The Military will get in on it too. How we can use the Moon to kill our own people back on Earth is most likely one of the first things we'll spend outrageous amounts of taxpayer dollars on, in my view.

I would be very cautious about projecting a well-planned lunar management by an enlightened humanity.

We don't have the enlightened humanity part yet.

Yogi-one had some good points, but why would we try to kill our own people on earth. There is no point in that because there would be no one to continue to make the earth better (if there is a way to reverse what we have already done to it).

Regarding the previous comments and your post above Claire, I am reminded of a lyric from Leonard Cohen's "Sing Another Song Boys" off his '71 album Songs of Love and Hate - "Ah, they'll never, they'll never ever reach the moon/At least not the one that we're after" - This sense of the moon which the poets, artists and astrologers alike attempt to convey is lost on the "beautiful desolation" which Buzz Aldrin described the lunar surface to be.
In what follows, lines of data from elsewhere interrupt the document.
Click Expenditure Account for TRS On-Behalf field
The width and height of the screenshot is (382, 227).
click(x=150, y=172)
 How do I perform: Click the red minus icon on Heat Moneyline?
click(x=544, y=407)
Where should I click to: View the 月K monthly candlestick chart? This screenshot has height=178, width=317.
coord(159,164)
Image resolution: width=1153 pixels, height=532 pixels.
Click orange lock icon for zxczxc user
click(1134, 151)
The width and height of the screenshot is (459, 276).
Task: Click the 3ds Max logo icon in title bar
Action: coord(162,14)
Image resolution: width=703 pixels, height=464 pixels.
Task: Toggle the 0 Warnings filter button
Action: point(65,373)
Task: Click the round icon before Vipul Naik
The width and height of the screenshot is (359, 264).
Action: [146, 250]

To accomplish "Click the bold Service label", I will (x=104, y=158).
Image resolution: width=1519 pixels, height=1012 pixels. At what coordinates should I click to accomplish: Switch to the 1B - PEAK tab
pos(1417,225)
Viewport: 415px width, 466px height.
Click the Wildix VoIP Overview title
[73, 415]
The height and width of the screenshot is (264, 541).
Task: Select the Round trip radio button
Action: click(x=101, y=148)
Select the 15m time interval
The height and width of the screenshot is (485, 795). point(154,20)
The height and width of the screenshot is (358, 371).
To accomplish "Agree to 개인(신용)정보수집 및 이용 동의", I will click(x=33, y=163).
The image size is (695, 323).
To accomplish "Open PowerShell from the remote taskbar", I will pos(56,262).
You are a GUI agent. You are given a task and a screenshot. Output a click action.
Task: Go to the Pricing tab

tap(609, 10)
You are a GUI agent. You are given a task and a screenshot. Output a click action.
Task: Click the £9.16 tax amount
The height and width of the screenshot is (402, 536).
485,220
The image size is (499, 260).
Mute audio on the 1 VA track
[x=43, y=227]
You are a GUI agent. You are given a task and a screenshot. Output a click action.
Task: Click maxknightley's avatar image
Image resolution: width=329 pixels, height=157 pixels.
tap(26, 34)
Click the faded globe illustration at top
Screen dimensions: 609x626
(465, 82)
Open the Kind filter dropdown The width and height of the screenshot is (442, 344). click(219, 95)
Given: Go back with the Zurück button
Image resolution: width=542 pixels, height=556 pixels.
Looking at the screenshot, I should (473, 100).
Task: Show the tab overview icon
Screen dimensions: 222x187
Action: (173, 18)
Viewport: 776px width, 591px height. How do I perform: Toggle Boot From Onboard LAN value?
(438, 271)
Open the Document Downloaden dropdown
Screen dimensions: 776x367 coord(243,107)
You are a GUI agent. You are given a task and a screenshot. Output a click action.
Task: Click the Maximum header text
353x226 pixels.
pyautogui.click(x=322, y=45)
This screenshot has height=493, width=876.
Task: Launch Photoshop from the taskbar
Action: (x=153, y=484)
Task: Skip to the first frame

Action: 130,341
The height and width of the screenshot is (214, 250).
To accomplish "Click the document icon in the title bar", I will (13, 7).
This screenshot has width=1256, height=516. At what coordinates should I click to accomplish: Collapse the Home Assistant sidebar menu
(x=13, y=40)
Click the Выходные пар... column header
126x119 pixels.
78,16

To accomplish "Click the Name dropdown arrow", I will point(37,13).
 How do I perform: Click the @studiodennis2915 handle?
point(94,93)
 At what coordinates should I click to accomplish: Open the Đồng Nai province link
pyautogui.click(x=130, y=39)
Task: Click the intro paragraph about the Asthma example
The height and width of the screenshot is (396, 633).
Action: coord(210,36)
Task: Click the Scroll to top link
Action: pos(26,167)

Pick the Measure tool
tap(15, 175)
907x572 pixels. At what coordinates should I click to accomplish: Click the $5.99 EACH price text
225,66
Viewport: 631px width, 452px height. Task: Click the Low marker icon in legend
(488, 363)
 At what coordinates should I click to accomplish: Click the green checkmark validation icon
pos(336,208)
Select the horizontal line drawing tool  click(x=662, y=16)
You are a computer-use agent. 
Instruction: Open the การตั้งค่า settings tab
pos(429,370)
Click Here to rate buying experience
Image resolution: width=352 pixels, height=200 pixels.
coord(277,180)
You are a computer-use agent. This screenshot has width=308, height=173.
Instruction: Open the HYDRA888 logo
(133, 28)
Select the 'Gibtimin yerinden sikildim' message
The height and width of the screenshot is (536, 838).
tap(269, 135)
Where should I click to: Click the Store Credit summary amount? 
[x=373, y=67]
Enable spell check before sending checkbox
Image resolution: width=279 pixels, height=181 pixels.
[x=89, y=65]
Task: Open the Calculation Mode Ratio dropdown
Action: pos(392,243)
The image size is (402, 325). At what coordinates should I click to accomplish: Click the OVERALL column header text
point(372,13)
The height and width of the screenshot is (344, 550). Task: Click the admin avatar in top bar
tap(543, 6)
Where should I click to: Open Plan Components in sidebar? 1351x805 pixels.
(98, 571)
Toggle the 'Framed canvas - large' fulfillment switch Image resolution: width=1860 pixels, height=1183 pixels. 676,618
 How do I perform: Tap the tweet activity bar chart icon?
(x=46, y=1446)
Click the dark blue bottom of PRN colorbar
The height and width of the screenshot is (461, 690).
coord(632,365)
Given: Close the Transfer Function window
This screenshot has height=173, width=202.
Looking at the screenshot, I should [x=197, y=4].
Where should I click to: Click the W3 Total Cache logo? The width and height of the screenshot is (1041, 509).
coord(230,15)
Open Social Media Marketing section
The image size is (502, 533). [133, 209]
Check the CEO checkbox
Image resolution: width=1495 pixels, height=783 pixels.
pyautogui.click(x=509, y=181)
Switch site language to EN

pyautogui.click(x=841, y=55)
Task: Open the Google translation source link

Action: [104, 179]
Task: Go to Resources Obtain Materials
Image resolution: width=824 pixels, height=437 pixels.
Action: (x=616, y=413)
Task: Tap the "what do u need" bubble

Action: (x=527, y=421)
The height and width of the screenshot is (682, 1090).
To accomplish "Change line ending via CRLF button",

The moon was arrived at by man at a superficial level, albeit through the work of countless minds pushing the boundaries of their rational knowledge. Yet, the moon and the Earth are inseparable from each other, and just as the artistic vision and the scientific vision must be reconciled within our Selves, each material body is not to be separated from its ontological symbology (defined by the other's existence) without the severest of consequences. I understand arguments against the actual lunar landings to be an unconscious recognition of the failure to truly arrive at the Moon, capital-M also emphasized. This is also, in my reading of the lyric, Cohen's lament.

Tele Gram, what a beautiful sentiment. It's true. Apollo astronauts didn't land on the moon, they landed on a rock.

The wan moon is setting behind the white wave
And time is setting with me, Oh

-- Robert Burns

I somehow agree to Yogi-one. There are just human beings who like to be over his own kind. Spending tooo much on projects that will ensure him wealth!